─── EXTRACTED RECORDS

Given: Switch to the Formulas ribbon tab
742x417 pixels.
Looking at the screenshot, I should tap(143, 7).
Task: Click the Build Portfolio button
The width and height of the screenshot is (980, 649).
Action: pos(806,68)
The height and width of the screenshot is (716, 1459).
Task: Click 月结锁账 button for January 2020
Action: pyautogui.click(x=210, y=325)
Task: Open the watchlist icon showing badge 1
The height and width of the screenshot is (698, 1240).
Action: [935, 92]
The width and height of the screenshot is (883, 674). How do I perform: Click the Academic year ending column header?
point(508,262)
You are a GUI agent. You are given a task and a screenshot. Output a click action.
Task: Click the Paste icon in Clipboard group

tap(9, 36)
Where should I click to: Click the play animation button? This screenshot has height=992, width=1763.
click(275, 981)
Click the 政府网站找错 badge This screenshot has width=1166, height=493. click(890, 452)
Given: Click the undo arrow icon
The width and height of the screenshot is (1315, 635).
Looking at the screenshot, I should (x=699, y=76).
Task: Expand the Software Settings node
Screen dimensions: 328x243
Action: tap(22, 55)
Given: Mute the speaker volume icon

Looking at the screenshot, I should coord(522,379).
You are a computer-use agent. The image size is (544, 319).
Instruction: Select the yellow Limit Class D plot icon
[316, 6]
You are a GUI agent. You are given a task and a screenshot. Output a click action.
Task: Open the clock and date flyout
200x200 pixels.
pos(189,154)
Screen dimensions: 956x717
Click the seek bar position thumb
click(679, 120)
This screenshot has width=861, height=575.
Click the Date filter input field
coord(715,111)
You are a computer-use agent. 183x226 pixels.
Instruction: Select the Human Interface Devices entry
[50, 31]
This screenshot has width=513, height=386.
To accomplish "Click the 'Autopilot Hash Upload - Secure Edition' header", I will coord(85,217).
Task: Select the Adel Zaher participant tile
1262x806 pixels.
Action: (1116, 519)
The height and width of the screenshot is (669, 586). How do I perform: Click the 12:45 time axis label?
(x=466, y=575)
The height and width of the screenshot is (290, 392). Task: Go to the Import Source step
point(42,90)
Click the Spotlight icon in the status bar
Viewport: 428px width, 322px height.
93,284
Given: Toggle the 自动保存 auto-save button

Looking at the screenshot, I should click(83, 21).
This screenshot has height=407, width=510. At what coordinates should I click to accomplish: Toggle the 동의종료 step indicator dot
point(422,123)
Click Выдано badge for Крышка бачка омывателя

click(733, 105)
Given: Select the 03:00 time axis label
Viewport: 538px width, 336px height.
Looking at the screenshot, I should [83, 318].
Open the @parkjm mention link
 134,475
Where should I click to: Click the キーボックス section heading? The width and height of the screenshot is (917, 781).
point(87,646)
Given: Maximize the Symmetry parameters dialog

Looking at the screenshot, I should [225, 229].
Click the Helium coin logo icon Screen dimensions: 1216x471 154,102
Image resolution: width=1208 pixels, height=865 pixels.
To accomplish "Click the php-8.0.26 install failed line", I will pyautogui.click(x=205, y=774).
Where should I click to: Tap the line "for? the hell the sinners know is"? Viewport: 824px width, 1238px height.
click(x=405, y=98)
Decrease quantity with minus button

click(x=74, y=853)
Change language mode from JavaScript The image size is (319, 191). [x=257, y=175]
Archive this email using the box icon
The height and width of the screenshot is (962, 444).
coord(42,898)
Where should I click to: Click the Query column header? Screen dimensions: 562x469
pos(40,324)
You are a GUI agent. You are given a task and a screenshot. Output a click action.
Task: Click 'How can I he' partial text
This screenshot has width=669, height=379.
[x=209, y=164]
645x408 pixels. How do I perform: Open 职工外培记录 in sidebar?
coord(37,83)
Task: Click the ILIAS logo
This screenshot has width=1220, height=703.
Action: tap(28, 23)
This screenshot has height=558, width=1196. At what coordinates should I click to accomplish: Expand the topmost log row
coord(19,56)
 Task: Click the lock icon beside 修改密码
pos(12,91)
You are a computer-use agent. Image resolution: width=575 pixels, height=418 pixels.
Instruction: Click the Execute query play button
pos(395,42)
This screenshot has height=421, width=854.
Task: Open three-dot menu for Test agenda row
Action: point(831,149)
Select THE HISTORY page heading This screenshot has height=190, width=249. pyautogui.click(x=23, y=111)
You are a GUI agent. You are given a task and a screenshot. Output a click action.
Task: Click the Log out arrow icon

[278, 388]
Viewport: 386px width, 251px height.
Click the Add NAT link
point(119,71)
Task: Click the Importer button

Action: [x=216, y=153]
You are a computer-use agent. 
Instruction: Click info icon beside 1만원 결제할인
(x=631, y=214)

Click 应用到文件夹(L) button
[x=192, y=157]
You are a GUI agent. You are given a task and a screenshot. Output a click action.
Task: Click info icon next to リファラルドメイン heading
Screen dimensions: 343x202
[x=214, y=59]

──────

Go through the material above, find each line with the string "will", and copy it.

> EXPECTED ANSWER
To accomplish "Click the 'Autopilot Hash Upload - Secure Edition' header", I will coord(85,217).
To accomplish "Click the php-8.0.26 install failed line", I will pyautogui.click(x=205, y=774).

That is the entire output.